• Task details
In full and without change, return each entry.

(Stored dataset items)
⁂

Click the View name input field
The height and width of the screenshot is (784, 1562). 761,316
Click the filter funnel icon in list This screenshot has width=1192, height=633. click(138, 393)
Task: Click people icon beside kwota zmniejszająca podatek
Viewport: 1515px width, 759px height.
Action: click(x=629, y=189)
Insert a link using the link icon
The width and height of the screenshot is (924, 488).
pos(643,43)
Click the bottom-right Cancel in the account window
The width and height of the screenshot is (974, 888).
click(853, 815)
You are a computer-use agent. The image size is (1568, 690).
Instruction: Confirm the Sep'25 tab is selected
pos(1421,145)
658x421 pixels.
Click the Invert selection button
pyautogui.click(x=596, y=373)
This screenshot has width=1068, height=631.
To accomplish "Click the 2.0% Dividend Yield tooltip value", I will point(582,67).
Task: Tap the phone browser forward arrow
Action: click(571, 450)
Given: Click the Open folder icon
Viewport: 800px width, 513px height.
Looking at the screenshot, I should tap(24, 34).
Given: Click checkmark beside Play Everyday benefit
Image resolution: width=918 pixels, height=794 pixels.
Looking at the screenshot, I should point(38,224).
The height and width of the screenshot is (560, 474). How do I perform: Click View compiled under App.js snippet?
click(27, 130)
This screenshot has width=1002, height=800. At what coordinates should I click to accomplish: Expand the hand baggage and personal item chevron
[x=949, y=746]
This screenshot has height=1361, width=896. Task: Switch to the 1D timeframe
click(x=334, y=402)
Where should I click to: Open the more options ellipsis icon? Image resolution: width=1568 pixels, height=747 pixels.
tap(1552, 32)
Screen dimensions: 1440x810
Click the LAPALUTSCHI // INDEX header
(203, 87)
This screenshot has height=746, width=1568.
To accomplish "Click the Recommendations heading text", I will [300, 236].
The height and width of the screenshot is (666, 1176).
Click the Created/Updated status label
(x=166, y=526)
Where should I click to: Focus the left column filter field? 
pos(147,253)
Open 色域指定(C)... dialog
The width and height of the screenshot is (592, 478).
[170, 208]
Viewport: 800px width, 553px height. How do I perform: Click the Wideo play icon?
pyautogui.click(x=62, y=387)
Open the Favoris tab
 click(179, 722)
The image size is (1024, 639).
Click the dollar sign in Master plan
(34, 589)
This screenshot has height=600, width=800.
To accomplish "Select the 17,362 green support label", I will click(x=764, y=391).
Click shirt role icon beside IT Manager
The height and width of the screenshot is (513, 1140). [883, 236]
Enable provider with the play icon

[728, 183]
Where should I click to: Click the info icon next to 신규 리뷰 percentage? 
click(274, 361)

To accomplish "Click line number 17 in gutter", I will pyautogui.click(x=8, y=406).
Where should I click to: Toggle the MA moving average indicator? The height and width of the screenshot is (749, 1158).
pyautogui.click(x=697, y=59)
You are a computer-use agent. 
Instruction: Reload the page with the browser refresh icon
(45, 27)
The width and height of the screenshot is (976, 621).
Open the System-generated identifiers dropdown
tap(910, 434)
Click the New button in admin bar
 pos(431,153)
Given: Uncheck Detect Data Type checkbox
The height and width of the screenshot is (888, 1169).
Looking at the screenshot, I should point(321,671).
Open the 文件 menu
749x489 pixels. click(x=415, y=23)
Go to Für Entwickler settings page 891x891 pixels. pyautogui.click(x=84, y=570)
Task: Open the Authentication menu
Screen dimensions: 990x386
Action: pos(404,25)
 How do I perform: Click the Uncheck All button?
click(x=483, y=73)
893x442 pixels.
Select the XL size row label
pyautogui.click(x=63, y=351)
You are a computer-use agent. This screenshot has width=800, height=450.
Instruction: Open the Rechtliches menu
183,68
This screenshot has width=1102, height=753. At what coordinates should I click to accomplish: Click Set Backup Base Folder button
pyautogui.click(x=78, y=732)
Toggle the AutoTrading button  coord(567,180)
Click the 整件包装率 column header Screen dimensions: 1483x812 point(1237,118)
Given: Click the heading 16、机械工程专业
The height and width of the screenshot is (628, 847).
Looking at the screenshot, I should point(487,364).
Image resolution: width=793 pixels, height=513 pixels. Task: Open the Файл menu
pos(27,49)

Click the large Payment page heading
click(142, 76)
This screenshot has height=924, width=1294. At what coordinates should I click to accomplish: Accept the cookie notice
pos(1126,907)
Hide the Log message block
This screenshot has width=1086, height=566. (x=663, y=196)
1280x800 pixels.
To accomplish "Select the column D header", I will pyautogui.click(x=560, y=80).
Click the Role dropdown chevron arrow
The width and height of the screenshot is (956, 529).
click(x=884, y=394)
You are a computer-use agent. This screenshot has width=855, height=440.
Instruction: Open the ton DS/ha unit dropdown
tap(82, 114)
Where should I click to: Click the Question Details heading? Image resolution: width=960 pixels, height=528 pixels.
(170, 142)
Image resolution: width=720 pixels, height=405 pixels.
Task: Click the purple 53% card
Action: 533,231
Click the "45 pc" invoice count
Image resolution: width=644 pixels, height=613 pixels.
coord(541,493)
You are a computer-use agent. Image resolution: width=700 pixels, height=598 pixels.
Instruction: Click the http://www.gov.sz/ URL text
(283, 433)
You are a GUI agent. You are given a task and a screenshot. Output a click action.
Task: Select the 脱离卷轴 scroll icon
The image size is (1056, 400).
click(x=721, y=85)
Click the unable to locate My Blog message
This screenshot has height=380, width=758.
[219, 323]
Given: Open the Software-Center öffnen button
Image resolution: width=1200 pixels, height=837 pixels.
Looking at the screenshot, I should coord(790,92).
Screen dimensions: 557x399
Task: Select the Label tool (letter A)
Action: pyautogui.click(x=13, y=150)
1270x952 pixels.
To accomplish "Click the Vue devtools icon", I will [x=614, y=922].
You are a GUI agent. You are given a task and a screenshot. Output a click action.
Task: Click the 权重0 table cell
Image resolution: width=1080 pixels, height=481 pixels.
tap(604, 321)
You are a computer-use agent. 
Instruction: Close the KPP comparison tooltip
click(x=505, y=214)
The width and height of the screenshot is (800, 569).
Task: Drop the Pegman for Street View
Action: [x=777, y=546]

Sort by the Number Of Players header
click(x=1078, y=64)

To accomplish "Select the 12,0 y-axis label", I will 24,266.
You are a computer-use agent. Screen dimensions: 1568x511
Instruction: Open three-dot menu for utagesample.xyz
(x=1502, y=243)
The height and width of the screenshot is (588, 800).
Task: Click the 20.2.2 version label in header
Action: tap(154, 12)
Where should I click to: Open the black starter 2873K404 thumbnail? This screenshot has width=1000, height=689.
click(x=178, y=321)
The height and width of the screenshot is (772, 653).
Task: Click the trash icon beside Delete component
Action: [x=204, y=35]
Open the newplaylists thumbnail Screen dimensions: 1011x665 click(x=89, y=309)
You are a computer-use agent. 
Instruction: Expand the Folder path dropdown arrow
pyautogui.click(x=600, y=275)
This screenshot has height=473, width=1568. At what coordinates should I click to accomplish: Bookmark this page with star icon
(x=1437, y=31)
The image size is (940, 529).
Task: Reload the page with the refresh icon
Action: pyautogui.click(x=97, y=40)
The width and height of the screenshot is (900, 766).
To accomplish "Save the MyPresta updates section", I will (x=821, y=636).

⁂

• Solution to this exercise
Click the View name input field
The height and width of the screenshot is (784, 1562). 761,316
Click the filter funnel icon in list This screenshot has width=1192, height=633. click(138, 393)
Task: Click people icon beside kwota zmniejszająca podatek
Viewport: 1515px width, 759px height.
Action: click(x=629, y=189)
Insert a link using the link icon
The width and height of the screenshot is (924, 488).
pos(643,43)
Click the bottom-right Cancel in the account window
The width and height of the screenshot is (974, 888).
click(853, 815)
You are a computer-use agent. The image size is (1568, 690).
Instruction: Confirm the Sep'25 tab is selected
pos(1421,145)
658x421 pixels.
Click the Invert selection button
pyautogui.click(x=596, y=373)
This screenshot has width=1068, height=631.
To accomplish "Click the 2.0% Dividend Yield tooltip value", I will point(582,67).
Task: Tap the phone browser forward arrow
Action: click(571, 450)
Given: Click the Open folder icon
Viewport: 800px width, 513px height.
Looking at the screenshot, I should tap(24, 34).
Given: Click checkmark beside Play Everyday benefit
Image resolution: width=918 pixels, height=794 pixels.
Looking at the screenshot, I should point(38,224).
The height and width of the screenshot is (560, 474). How do I perform: Click View compiled under App.js snippet?
click(27, 130)
This screenshot has width=1002, height=800. At what coordinates should I click to accomplish: Expand the hand baggage and personal item chevron
[x=949, y=746]
This screenshot has height=1361, width=896. Task: Switch to the 1D timeframe
click(x=334, y=402)
Where should I click to: Open the more options ellipsis icon? Image resolution: width=1568 pixels, height=747 pixels.
tap(1552, 32)
Screen dimensions: 1440x810
Click the LAPALUTSCHI // INDEX header
(203, 87)
This screenshot has height=746, width=1568.
To accomplish "Click the Recommendations heading text", I will [300, 236].
The height and width of the screenshot is (666, 1176).
Click the Created/Updated status label
(x=166, y=526)
Where should I click to: Focus the left column filter field? 
pos(147,253)
Open 色域指定(C)... dialog
The width and height of the screenshot is (592, 478).
[170, 208]
Viewport: 800px width, 553px height. How do I perform: Click the Wideo play icon?
pyautogui.click(x=62, y=387)
Open the Favoris tab
 click(179, 722)
The image size is (1024, 639).
Click the dollar sign in Master plan
(34, 589)
This screenshot has height=600, width=800.
To accomplish "Select the 17,362 green support label", I will click(x=764, y=391).
Click shirt role icon beside IT Manager
The height and width of the screenshot is (513, 1140). [883, 236]
Enable provider with the play icon

[728, 183]
Where should I click to: Click the info icon next to 신규 리뷰 percentage? 
click(274, 361)

To accomplish "Click line number 17 in gutter", I will pyautogui.click(x=8, y=406).
Where should I click to: Toggle the MA moving average indicator? The height and width of the screenshot is (749, 1158).
pyautogui.click(x=697, y=59)
You are a computer-use agent. 
Instruction: Reload the page with the browser refresh icon
(45, 27)
The width and height of the screenshot is (976, 621).
Open the System-generated identifiers dropdown
tap(910, 434)
Click the New button in admin bar
 pos(431,153)
Given: Uncheck Detect Data Type checkbox
The height and width of the screenshot is (888, 1169).
Looking at the screenshot, I should point(321,671).
Open the 文件 menu
749x489 pixels. click(x=415, y=23)
Go to Für Entwickler settings page 891x891 pixels. pyautogui.click(x=84, y=570)
Task: Open the Authentication menu
Screen dimensions: 990x386
Action: pos(404,25)
 How do I perform: Click the Uncheck All button?
click(x=483, y=73)
893x442 pixels.
Select the XL size row label
pyautogui.click(x=63, y=351)
You are a computer-use agent. This screenshot has width=800, height=450.
Instruction: Open the Rechtliches menu
183,68
This screenshot has width=1102, height=753. At what coordinates should I click to accomplish: Click Set Backup Base Folder button
pyautogui.click(x=78, y=732)
Toggle the AutoTrading button  coord(567,180)
Click the 整件包装率 column header Screen dimensions: 1483x812 point(1237,118)
Given: Click the heading 16、机械工程专业
The height and width of the screenshot is (628, 847).
Looking at the screenshot, I should point(487,364).
Image resolution: width=793 pixels, height=513 pixels. Task: Open the Файл menu
pos(27,49)

Click the large Payment page heading
click(142, 76)
This screenshot has height=924, width=1294. At what coordinates should I click to accomplish: Accept the cookie notice
pos(1126,907)
Hide the Log message block
This screenshot has width=1086, height=566. (x=663, y=196)
1280x800 pixels.
To accomplish "Select the column D header", I will pyautogui.click(x=560, y=80).
Click the Role dropdown chevron arrow
The width and height of the screenshot is (956, 529).
click(x=884, y=394)
You are a computer-use agent. This screenshot has width=855, height=440.
Instruction: Open the ton DS/ha unit dropdown
tap(82, 114)
Where should I click to: Click the Question Details heading? Image resolution: width=960 pixels, height=528 pixels.
(170, 142)
Image resolution: width=720 pixels, height=405 pixels.
Task: Click the purple 53% card
Action: 533,231
Click the "45 pc" invoice count
Image resolution: width=644 pixels, height=613 pixels.
coord(541,493)
You are a computer-use agent. Image resolution: width=700 pixels, height=598 pixels.
Instruction: Click the http://www.gov.sz/ URL text
(283, 433)
You are a GUI agent. You are given a task and a screenshot. Output a click action.
Task: Select the 脱离卷轴 scroll icon
The image size is (1056, 400).
click(x=721, y=85)
Click the unable to locate My Blog message
This screenshot has height=380, width=758.
[219, 323]
Given: Open the Software-Center öffnen button
Image resolution: width=1200 pixels, height=837 pixels.
Looking at the screenshot, I should coord(790,92).
Screen dimensions: 557x399
Task: Select the Label tool (letter A)
Action: pyautogui.click(x=13, y=150)
1270x952 pixels.
To accomplish "Click the Vue devtools icon", I will [x=614, y=922].
You are a GUI agent. You are given a task and a screenshot. Output a click action.
Task: Click the 权重0 table cell
Image resolution: width=1080 pixels, height=481 pixels.
tap(604, 321)
You are a computer-use agent. 
Instruction: Close the KPP comparison tooltip
click(x=505, y=214)
The width and height of the screenshot is (800, 569).
Task: Drop the Pegman for Street View
Action: [x=777, y=546]

Sort by the Number Of Players header
click(x=1078, y=64)

To accomplish "Select the 12,0 y-axis label", I will 24,266.
You are a computer-use agent. Screen dimensions: 1568x511
Instruction: Open three-dot menu for utagesample.xyz
(x=1502, y=243)
The height and width of the screenshot is (588, 800).
Task: Click the 20.2.2 version label in header
Action: tap(154, 12)
Where should I click to: Open the black starter 2873K404 thumbnail? This screenshot has width=1000, height=689.
click(x=178, y=321)
The height and width of the screenshot is (772, 653).
Task: Click the trash icon beside Delete component
Action: [x=204, y=35]
Open the newplaylists thumbnail Screen dimensions: 1011x665 click(x=89, y=309)
You are a computer-use agent. 
Instruction: Expand the Folder path dropdown arrow
pyautogui.click(x=600, y=275)
This screenshot has height=473, width=1568. At what coordinates should I click to accomplish: Bookmark this page with star icon
(x=1437, y=31)
The image size is (940, 529).
Task: Reload the page with the refresh icon
Action: pyautogui.click(x=97, y=40)
The width and height of the screenshot is (900, 766).
To accomplish "Save the MyPresta updates section", I will (x=821, y=636).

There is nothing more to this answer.